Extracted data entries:

• • • •

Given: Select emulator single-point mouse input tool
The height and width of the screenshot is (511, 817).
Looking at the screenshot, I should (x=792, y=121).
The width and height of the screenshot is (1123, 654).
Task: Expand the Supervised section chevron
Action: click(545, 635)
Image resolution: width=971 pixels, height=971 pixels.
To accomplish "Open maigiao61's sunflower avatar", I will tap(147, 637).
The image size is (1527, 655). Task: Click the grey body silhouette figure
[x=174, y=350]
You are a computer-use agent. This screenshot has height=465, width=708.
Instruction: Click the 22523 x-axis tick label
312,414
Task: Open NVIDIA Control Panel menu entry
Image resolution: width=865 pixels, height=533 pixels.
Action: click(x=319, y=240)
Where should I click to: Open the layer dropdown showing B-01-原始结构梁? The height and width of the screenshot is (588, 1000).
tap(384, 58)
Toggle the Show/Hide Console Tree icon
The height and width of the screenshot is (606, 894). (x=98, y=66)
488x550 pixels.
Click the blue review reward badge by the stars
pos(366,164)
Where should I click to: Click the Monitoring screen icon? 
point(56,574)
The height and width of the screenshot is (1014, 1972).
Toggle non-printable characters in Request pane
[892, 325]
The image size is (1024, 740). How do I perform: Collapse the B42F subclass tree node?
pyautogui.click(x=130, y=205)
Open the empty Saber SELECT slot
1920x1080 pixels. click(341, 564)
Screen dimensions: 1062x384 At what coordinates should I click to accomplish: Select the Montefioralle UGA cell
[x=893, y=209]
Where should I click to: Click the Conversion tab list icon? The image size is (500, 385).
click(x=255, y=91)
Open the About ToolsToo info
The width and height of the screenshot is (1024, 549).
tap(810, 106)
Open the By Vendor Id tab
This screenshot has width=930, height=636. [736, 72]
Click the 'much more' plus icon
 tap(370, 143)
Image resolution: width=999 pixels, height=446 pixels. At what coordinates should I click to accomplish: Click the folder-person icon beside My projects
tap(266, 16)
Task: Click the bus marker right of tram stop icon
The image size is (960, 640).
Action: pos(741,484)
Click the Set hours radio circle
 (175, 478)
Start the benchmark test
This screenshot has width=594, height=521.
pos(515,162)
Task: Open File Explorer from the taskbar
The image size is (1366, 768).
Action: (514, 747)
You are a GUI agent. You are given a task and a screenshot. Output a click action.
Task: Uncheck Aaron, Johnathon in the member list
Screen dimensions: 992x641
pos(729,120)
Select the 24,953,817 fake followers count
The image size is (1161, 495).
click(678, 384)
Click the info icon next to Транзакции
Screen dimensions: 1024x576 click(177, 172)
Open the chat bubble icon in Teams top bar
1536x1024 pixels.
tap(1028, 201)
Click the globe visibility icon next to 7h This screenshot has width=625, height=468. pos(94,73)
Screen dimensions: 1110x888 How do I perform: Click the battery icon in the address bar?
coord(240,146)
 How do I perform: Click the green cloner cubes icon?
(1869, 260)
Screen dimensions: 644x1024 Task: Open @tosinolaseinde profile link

• • • •

Exercise details> Using the exact wording, repeat all the entries.

Reply>
Given: Select emulator single-point mouse input tool
The height and width of the screenshot is (511, 817).
Looking at the screenshot, I should (x=792, y=121).
The width and height of the screenshot is (1123, 654).
Task: Expand the Supervised section chevron
Action: click(545, 635)
Image resolution: width=971 pixels, height=971 pixels.
To accomplish "Open maigiao61's sunflower avatar", I will tap(147, 637).
The image size is (1527, 655). Task: Click the grey body silhouette figure
[x=174, y=350]
You are a computer-use agent. This screenshot has height=465, width=708.
Instruction: Click the 22523 x-axis tick label
312,414
Task: Open NVIDIA Control Panel menu entry
Image resolution: width=865 pixels, height=533 pixels.
Action: click(x=319, y=240)
Where should I click to: Open the layer dropdown showing B-01-原始结构梁? The height and width of the screenshot is (588, 1000).
tap(384, 58)
Toggle the Show/Hide Console Tree icon
The height and width of the screenshot is (606, 894). (x=98, y=66)
488x550 pixels.
Click the blue review reward badge by the stars
pos(366,164)
Where should I click to: Click the Monitoring screen icon? 
point(56,574)
The height and width of the screenshot is (1014, 1972).
Toggle non-printable characters in Request pane
[892, 325]
The image size is (1024, 740). How do I perform: Collapse the B42F subclass tree node?
pyautogui.click(x=130, y=205)
Open the empty Saber SELECT slot
1920x1080 pixels. click(341, 564)
Screen dimensions: 1062x384 At what coordinates should I click to accomplish: Select the Montefioralle UGA cell
[x=893, y=209]
Where should I click to: Click the Conversion tab list icon? The image size is (500, 385).
click(x=255, y=91)
Open the About ToolsToo info
The width and height of the screenshot is (1024, 549).
tap(810, 106)
Open the By Vendor Id tab
This screenshot has width=930, height=636. [736, 72]
Click the 'much more' plus icon
 tap(370, 143)
Image resolution: width=999 pixels, height=446 pixels. At what coordinates should I click to accomplish: Click the folder-person icon beside My projects
tap(266, 16)
Task: Click the bus marker right of tram stop icon
The image size is (960, 640).
Action: pos(741,484)
Click the Set hours radio circle
 (175, 478)
Start the benchmark test
This screenshot has width=594, height=521.
pos(515,162)
Task: Open File Explorer from the taskbar
The image size is (1366, 768).
Action: (514, 747)
You are a GUI agent. You are given a task and a screenshot. Output a click action.
Task: Uncheck Aaron, Johnathon in the member list
Screen dimensions: 992x641
pos(729,120)
Select the 24,953,817 fake followers count
The image size is (1161, 495).
click(678, 384)
Click the info icon next to Транзакции
Screen dimensions: 1024x576 click(177, 172)
Open the chat bubble icon in Teams top bar
1536x1024 pixels.
tap(1028, 201)
Click the globe visibility icon next to 7h This screenshot has width=625, height=468. pos(94,73)
Screen dimensions: 1110x888 How do I perform: Click the battery icon in the address bar?
coord(240,146)
 How do I perform: Click the green cloner cubes icon?
(1869, 260)
Screen dimensions: 644x1024 Task: Open @tosinolaseinde profile link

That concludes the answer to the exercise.